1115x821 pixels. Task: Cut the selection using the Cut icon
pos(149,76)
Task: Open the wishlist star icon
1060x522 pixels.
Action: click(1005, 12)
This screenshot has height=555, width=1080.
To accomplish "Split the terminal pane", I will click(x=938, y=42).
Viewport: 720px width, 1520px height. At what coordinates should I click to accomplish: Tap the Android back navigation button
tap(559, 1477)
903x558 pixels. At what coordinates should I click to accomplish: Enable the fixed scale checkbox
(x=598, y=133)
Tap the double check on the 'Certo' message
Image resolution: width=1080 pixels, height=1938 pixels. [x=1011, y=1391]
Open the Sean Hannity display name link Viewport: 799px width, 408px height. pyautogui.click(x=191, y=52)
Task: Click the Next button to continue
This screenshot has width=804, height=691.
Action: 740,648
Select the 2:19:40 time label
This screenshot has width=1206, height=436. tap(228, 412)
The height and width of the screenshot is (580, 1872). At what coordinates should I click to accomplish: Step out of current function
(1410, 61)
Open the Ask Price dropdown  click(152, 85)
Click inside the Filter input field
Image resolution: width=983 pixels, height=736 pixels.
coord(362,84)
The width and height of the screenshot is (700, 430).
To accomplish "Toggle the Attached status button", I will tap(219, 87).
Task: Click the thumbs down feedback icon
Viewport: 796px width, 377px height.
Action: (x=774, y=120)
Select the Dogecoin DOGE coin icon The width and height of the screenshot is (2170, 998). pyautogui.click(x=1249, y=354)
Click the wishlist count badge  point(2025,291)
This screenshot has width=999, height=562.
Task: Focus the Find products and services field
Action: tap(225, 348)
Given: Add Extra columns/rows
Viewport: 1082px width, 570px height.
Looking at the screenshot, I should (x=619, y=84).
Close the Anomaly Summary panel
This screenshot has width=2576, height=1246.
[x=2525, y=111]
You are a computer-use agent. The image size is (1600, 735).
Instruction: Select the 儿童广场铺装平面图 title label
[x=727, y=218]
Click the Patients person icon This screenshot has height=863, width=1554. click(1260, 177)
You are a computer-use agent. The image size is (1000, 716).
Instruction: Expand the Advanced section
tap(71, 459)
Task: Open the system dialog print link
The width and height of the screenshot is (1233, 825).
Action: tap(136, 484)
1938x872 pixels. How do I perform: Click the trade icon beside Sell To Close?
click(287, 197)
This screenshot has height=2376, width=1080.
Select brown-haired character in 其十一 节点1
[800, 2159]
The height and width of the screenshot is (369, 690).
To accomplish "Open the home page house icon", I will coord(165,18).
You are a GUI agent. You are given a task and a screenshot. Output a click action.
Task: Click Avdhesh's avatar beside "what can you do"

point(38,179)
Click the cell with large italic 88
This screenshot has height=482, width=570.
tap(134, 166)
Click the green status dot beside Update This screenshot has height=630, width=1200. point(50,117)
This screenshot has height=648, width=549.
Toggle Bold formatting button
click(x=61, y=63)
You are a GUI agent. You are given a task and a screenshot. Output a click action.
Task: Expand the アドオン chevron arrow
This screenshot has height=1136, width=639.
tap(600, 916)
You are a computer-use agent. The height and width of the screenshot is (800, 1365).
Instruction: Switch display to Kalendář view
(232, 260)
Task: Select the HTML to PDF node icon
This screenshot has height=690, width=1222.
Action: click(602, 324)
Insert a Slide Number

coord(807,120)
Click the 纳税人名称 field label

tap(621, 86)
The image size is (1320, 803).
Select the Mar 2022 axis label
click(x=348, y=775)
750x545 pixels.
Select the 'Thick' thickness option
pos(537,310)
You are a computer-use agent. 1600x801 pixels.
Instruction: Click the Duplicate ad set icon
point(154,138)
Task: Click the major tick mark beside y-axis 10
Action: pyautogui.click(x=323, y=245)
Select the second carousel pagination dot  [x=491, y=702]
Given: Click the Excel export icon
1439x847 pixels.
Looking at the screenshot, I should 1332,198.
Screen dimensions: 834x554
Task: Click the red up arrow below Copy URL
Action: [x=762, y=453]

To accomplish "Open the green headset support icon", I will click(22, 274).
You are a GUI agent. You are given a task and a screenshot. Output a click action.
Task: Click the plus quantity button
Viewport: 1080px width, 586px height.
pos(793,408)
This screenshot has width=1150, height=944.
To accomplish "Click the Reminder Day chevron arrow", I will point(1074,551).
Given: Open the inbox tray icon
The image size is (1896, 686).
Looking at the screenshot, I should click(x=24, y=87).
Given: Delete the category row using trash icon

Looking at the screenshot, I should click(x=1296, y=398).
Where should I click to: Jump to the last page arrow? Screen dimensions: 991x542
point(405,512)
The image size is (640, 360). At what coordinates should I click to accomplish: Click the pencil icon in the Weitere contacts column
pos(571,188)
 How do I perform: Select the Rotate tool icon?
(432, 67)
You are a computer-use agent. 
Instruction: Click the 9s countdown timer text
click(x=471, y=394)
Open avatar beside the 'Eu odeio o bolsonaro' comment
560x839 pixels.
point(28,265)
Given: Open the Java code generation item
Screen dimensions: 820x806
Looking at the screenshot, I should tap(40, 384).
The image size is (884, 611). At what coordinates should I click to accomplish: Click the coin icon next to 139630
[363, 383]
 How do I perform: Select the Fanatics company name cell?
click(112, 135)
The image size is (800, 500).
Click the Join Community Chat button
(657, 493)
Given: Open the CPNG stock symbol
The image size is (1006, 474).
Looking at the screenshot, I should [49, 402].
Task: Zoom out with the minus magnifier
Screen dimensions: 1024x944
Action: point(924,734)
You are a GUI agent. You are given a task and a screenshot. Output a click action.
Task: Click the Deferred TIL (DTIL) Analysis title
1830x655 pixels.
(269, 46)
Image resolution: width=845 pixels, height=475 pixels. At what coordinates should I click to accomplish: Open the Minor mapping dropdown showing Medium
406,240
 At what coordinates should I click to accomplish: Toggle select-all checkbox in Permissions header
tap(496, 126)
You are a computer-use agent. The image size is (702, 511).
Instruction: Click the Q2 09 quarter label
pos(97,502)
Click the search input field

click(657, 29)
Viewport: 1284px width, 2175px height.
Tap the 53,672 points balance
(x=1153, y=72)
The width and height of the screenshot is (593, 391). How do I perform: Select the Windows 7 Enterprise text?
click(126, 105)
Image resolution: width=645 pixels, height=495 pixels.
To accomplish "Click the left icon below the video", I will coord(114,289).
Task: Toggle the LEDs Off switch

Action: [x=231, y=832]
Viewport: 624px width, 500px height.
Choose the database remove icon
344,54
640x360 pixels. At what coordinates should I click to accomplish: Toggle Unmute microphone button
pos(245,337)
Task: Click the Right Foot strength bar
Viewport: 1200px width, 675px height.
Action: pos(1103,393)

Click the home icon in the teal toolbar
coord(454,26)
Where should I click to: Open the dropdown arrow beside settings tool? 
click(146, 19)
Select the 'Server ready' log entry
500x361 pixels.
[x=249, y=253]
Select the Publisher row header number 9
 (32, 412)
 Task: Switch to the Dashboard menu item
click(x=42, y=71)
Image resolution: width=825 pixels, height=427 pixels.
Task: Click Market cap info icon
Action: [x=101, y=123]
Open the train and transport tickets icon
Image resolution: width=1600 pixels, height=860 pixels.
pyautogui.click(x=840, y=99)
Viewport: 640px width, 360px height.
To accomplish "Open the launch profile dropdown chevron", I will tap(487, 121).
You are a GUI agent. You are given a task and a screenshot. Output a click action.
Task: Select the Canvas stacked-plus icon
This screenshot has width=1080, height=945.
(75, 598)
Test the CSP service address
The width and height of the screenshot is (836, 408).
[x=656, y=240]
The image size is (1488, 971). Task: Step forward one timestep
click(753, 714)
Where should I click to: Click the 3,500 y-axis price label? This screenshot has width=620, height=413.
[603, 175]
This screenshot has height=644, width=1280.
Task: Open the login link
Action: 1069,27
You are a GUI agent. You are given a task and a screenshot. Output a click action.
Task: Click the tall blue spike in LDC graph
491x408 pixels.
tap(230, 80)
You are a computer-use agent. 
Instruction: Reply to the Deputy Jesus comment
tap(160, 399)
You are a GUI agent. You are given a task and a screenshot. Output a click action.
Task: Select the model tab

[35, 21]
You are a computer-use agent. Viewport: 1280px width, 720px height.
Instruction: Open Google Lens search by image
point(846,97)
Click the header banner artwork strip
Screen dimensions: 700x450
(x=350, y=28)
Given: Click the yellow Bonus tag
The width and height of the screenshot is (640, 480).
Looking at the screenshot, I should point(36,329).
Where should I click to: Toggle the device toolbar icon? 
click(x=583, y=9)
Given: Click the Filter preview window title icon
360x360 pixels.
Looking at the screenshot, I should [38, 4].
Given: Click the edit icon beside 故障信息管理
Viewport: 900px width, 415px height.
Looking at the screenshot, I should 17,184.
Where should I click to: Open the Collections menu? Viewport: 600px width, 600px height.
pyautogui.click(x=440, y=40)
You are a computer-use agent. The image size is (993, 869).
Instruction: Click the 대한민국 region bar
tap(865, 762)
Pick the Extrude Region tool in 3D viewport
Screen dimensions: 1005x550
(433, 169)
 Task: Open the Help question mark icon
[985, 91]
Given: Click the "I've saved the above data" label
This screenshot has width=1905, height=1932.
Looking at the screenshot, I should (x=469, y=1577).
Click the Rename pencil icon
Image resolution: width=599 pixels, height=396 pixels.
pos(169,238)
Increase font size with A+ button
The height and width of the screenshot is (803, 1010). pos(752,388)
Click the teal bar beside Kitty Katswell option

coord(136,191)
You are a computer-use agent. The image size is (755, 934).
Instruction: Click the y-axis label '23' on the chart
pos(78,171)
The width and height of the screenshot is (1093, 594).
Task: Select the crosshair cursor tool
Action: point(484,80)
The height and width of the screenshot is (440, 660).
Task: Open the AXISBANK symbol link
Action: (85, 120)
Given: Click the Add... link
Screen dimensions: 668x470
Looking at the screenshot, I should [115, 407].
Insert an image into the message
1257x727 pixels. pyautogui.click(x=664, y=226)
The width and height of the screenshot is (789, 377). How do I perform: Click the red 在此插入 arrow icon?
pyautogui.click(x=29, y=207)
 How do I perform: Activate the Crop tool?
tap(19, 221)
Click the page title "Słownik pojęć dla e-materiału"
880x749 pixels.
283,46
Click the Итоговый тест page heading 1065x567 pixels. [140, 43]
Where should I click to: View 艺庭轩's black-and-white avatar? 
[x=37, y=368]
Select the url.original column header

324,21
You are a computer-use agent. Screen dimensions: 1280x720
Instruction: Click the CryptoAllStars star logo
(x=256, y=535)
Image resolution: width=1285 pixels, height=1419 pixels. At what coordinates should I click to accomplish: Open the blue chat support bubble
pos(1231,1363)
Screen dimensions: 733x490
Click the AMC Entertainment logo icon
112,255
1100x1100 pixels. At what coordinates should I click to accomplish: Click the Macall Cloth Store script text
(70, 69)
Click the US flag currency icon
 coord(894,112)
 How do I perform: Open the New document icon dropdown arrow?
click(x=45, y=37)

========

_Your task_
When a line of the material above contains the string "will", it counts. State the total and nothing more.

_Exercise response_
7